Beim konkreten Fall etwa, ging es um den barriefreien Zugang für Menschen mit Behinderung auf der Katholisch-theologischen Fakultät Innsbruck. Aufgrund der alten Bausubstanz der universitären Gebäude mit ihren schweren Eingangstüren und den darauf noch zusätzlich angebrachten Glaskunstwerken, war es bislang vor allem für Menschen mit Gehbehinderung schwierig, teilweise sogar unmöglich die Gebäude selbstständig und ohne fremde Hilfe zu betreten. Zwar wurde vor geraumer Zeit im Eingangsbereich des Karl-Rahner-Platzes 1, indem sich die Büros und die Fachbibliothek befinden, ein automatischer Türöffnermechanismus samt Treppenlift für den barrierefreien Zugang zum Gebäude installiert. Auf der gegenüberliegenden Seite dem Gebäude des Karl-Rahner-Platzes 3, indem sich nicht nur die drei größten Vorlesungssäle, sondern auch mehrere kleinere Seminarräume befinden, fehlte ein solcher automatischer Türöffner jedoch bislang.
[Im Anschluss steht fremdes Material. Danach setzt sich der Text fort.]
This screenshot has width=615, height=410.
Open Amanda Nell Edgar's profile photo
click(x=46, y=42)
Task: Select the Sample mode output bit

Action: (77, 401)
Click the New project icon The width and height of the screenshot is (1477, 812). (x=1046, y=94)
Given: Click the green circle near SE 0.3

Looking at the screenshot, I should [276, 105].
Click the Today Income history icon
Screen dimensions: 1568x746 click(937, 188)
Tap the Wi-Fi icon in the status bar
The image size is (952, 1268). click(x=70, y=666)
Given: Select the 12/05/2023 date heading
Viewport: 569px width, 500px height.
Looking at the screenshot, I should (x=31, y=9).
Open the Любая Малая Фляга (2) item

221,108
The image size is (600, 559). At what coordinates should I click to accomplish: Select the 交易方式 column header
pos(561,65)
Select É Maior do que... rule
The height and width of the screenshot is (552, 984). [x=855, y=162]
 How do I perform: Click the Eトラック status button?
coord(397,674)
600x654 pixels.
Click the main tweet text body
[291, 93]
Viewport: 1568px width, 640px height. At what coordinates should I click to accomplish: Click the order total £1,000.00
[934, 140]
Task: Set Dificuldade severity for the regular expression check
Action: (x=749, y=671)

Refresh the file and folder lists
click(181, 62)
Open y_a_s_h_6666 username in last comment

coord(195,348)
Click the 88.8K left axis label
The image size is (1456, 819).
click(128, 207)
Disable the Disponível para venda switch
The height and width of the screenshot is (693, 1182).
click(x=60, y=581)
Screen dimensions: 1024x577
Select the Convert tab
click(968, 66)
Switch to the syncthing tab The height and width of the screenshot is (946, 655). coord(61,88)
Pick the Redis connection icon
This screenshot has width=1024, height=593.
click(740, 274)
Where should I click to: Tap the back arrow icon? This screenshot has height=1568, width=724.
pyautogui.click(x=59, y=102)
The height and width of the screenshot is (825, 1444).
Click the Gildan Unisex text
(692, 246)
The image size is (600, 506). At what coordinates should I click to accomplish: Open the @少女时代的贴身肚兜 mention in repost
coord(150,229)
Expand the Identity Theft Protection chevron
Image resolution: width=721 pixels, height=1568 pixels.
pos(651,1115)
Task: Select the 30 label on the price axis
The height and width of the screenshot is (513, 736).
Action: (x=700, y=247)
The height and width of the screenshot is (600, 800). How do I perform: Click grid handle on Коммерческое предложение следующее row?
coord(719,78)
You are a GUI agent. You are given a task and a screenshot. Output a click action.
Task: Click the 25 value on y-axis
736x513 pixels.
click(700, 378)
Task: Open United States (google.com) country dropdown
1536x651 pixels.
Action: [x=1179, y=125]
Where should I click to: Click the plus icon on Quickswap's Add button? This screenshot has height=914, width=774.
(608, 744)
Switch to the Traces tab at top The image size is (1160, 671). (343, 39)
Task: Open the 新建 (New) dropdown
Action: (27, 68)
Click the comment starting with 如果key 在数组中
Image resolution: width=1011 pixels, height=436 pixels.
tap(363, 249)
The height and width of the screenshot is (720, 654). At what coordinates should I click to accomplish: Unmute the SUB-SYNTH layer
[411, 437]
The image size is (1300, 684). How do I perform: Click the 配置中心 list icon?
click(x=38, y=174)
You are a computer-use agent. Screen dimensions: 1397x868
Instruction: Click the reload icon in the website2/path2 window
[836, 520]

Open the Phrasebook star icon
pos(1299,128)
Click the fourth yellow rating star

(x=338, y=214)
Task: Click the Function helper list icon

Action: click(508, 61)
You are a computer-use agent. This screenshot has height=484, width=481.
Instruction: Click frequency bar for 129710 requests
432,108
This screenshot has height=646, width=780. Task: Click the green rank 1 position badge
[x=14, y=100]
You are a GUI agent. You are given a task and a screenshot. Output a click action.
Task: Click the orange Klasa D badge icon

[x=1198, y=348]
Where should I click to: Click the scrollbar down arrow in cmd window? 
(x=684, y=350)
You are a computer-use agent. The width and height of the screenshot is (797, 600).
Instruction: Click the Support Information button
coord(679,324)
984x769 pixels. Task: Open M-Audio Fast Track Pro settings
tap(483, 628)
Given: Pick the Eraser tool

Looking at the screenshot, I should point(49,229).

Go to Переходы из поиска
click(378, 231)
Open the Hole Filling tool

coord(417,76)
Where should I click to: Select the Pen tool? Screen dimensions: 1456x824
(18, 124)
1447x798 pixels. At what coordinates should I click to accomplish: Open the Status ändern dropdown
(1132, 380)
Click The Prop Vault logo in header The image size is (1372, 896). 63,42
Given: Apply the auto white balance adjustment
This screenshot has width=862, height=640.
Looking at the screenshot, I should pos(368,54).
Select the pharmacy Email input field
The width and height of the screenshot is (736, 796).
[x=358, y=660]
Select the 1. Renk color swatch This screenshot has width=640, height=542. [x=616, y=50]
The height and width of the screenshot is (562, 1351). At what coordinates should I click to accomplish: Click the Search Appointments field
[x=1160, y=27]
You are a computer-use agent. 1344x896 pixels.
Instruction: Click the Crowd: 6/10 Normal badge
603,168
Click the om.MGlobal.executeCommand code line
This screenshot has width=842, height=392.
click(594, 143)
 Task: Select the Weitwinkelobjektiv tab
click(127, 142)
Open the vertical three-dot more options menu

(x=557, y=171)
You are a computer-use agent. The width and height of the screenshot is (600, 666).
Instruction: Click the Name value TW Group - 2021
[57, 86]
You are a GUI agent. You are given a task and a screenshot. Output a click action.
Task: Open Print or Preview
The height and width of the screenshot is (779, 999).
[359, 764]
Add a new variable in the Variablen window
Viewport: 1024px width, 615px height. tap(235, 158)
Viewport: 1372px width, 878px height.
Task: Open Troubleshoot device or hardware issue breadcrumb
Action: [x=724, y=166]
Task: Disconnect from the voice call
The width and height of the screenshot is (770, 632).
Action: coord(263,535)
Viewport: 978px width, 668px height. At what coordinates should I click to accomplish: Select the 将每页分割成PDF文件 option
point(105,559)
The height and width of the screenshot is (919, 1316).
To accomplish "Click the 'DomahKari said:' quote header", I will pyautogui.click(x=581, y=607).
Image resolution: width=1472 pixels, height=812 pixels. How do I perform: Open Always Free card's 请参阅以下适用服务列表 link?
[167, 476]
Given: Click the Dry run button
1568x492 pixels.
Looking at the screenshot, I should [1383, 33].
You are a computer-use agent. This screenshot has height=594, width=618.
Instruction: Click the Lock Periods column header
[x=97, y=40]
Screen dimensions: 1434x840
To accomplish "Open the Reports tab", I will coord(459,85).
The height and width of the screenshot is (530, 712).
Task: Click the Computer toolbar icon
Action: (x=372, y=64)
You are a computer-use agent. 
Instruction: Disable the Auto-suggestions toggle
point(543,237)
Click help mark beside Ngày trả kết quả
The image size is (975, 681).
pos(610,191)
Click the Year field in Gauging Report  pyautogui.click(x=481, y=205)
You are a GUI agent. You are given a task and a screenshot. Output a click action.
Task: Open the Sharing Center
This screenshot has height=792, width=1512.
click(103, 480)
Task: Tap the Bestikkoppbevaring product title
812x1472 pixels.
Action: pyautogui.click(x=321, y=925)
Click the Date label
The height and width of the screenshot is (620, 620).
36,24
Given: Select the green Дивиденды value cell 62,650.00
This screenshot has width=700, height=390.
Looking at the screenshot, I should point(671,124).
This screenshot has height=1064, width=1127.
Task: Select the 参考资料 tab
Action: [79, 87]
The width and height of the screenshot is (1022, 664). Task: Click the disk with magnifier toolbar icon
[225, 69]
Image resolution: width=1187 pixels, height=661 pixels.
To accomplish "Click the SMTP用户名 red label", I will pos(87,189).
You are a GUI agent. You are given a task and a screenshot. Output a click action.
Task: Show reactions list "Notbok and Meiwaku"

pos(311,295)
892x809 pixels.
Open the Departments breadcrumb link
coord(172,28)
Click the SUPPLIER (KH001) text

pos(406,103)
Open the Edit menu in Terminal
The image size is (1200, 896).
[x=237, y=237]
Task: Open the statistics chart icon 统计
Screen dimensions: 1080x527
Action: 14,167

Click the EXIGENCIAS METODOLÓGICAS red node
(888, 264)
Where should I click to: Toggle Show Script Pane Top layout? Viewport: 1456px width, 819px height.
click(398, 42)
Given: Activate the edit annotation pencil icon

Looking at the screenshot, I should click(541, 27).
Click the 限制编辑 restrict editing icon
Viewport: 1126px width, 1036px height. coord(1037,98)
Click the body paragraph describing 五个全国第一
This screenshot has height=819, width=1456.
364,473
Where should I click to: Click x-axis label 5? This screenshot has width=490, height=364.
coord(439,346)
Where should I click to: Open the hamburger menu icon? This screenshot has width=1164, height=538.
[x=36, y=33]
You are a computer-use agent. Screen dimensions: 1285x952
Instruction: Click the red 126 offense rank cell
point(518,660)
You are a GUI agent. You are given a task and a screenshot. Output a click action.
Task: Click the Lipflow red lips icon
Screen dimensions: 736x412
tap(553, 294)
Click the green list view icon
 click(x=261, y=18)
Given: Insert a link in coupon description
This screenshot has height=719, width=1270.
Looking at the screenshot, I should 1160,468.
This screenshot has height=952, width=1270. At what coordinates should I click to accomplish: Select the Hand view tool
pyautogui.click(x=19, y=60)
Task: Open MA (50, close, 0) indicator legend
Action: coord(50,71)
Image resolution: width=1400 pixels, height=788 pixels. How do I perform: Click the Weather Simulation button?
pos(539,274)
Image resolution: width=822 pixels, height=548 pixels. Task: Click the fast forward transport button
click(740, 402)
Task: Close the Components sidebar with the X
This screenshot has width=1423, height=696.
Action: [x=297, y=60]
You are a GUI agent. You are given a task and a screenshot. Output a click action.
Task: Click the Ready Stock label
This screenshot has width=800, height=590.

Deshalb wurde von uns als Pufl-Gras gemeinsam mit den betroffenen Studierenden der Emailverkehr mit der zuständigen Abteilung des Büros für Infrastruktur aufgenommen und eine für alle Seiten zufriedenstellende Lösung erreicht.

Noch im Dezember 2013 wurde der Einbau eines automatischen Türöffners in Auftrag gegeben und vergangene Woche erfolgte eine erste Vorort-Besichtigung mit dem Gebäudebesitzer BIG, dem Büro für Infrastruktur und den zuständigen Firmen. Dabei wurde zugesichert, dass der Einbau der automatischen Türöffnervorrichtung in Abstimmung mit dem Bundesdenkmalamt bis Beginn des Sommersemesters abgeschlossen werden soll. Des Weiteren wurde beschlossen, sämtliche Innentüren der Katholisch-theologischen Fakultät – ob zu Hörsälen, Madonnen- und Leopoldsaal oder auch zu anderen Büroräumen in Bezug auf ihre Zugkraft zu überprüften und die Türöffner so einzustellen, dass sie auf der einen Seite leichtgängig sind, aber auch andererseits jenen Anpressdruck haben, den der Brandschutz vorschreibt.

Durch diese Baumaßnahmen soll der barrierefreie Zugang zu sämtlichen Einrichtungen der universitären Gebäude sichergestellt werden.

Es zeigt sich also, dass durch Einsatz, Ausdauer und Dialogbereitschaft Erfolge erzielt werden können. Deshalb werden wir als PUFL-GRAS uns auch weiterhin für den barrierefreien Zugang zur Universität und für die Gleichberechtigung aller Studierenden einsetzen.